(How to complete this task)
Could you report every line from the entries that includes the word "computer"?

Stored data entries:

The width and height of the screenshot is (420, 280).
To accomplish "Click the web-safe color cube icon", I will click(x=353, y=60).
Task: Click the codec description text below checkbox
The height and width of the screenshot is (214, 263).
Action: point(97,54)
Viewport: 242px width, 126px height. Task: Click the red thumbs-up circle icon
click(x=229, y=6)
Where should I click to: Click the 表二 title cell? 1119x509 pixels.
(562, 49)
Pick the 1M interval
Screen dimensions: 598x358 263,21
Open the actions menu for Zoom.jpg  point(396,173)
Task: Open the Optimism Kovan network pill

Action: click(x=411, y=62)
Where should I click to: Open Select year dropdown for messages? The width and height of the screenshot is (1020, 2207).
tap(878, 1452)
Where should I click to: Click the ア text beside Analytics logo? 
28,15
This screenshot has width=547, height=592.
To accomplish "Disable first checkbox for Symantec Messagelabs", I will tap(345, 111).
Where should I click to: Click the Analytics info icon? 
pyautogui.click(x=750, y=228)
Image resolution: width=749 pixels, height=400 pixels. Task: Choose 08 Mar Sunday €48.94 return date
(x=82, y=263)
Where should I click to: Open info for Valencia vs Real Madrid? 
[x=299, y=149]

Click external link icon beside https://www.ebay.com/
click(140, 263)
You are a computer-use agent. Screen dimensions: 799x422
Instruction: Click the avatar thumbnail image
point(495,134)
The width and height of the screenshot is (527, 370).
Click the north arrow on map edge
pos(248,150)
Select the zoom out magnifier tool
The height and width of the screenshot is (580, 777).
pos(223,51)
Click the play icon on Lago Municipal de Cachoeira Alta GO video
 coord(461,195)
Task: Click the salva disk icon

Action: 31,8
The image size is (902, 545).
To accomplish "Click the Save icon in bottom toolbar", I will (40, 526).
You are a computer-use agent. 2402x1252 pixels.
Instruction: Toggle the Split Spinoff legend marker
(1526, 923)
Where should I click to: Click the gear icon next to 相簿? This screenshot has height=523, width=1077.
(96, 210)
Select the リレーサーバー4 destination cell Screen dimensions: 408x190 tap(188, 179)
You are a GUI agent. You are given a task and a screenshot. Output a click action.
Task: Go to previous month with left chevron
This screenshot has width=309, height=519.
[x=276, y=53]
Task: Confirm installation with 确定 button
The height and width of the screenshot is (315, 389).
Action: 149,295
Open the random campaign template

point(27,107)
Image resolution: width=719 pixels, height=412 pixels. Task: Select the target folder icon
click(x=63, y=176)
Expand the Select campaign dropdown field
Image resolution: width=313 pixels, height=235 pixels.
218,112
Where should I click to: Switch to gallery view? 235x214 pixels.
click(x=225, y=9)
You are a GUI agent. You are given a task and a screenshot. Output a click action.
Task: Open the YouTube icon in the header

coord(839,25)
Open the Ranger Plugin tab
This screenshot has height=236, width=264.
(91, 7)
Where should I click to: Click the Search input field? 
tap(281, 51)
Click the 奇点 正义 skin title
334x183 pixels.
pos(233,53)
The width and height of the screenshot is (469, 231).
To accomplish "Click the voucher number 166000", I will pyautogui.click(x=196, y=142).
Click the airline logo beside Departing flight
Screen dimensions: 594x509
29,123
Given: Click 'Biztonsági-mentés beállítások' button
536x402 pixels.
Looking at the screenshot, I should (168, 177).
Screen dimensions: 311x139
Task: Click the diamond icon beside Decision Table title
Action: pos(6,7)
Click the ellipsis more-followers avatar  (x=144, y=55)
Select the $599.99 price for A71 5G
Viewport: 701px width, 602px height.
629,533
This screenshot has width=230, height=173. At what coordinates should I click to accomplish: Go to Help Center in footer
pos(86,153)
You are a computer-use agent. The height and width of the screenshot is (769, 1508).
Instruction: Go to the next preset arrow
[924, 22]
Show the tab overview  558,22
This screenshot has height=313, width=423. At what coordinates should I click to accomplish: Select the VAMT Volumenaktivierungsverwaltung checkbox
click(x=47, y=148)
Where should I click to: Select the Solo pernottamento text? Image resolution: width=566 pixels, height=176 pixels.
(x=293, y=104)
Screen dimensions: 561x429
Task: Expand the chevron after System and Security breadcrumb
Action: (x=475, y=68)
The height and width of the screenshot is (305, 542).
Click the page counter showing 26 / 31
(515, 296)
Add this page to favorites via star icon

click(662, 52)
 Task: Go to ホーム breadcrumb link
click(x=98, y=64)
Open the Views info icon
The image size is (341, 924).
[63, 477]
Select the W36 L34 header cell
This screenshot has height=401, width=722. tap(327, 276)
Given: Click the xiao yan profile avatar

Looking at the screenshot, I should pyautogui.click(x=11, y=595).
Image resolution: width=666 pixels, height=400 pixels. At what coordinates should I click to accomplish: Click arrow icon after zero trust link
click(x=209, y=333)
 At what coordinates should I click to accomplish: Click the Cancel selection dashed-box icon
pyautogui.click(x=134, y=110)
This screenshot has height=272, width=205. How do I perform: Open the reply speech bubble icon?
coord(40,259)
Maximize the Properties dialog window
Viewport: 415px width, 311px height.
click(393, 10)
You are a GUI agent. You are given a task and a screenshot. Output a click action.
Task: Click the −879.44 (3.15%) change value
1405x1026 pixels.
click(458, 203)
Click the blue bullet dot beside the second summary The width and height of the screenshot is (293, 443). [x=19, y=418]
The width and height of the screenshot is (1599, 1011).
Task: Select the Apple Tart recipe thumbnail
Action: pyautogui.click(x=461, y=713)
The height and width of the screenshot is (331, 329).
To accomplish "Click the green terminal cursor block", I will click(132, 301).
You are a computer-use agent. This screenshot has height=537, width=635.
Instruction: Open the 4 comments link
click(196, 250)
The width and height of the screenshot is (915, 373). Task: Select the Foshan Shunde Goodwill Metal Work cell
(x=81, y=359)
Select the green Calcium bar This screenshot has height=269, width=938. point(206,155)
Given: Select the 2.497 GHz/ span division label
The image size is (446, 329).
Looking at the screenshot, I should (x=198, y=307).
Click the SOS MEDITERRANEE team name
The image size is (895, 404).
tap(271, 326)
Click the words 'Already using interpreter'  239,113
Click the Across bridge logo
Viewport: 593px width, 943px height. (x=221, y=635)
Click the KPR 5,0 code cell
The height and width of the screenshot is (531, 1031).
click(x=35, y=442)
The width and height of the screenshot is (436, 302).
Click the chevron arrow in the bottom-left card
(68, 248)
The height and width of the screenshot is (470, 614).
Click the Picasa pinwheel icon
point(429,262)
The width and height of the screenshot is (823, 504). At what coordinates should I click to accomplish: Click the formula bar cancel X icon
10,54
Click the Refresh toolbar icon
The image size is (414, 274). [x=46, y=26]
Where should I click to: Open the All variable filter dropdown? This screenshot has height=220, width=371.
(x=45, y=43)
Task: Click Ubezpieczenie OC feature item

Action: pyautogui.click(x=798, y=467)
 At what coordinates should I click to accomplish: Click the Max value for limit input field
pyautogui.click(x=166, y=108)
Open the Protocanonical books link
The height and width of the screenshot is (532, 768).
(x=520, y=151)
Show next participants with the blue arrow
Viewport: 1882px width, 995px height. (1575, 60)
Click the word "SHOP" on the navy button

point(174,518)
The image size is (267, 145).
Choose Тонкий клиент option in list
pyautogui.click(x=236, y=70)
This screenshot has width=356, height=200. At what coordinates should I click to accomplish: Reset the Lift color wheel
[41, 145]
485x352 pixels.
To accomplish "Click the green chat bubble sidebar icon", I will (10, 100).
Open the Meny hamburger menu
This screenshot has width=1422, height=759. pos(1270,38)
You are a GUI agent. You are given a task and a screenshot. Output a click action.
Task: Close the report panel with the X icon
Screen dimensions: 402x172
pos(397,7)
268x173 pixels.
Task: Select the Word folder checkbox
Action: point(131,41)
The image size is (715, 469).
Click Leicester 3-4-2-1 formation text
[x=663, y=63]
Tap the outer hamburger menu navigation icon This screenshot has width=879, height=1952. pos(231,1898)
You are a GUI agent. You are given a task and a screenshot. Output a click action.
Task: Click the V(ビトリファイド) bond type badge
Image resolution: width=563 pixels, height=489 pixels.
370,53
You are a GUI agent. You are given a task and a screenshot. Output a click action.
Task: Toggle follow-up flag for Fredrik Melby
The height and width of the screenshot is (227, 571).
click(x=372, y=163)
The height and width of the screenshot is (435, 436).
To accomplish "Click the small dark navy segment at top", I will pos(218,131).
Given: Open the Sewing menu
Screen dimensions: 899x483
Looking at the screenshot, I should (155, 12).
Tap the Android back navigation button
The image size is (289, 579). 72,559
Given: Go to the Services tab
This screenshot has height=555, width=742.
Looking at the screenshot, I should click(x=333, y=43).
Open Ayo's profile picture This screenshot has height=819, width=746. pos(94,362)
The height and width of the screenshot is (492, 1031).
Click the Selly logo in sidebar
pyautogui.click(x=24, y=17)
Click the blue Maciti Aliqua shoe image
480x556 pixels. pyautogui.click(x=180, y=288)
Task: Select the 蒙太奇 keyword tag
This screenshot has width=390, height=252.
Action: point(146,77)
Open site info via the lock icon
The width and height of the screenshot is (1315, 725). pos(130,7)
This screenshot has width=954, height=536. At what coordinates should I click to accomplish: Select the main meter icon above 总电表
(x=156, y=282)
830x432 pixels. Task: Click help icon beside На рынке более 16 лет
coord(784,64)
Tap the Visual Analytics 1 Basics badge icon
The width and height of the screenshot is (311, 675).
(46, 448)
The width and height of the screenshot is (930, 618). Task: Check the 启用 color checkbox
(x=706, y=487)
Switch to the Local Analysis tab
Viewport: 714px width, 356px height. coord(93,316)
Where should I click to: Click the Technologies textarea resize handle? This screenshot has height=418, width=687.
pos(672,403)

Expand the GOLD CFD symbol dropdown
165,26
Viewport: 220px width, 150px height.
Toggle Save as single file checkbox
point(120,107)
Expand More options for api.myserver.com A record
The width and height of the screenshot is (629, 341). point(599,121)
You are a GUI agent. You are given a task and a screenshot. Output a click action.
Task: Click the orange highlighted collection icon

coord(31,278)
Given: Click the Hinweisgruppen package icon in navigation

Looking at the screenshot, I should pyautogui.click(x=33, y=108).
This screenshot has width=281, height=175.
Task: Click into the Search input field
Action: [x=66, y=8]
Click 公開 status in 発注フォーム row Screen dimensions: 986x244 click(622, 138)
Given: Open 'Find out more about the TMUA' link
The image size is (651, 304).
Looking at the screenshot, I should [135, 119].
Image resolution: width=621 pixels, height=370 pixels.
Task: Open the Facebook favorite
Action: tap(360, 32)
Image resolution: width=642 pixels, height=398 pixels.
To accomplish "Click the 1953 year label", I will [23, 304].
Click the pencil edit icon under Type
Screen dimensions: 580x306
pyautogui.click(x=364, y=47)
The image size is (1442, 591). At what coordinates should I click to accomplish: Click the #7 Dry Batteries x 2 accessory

(Output of the task)
You are a computer-use agent. Screen dimensions: 799x422
You are a computer-use agent. 2402x1252 pixels.
You are a computer-use agent. The height and width of the screenshot is (769, 1508).
You are a computer-use agent. This screenshot has height=537, width=635.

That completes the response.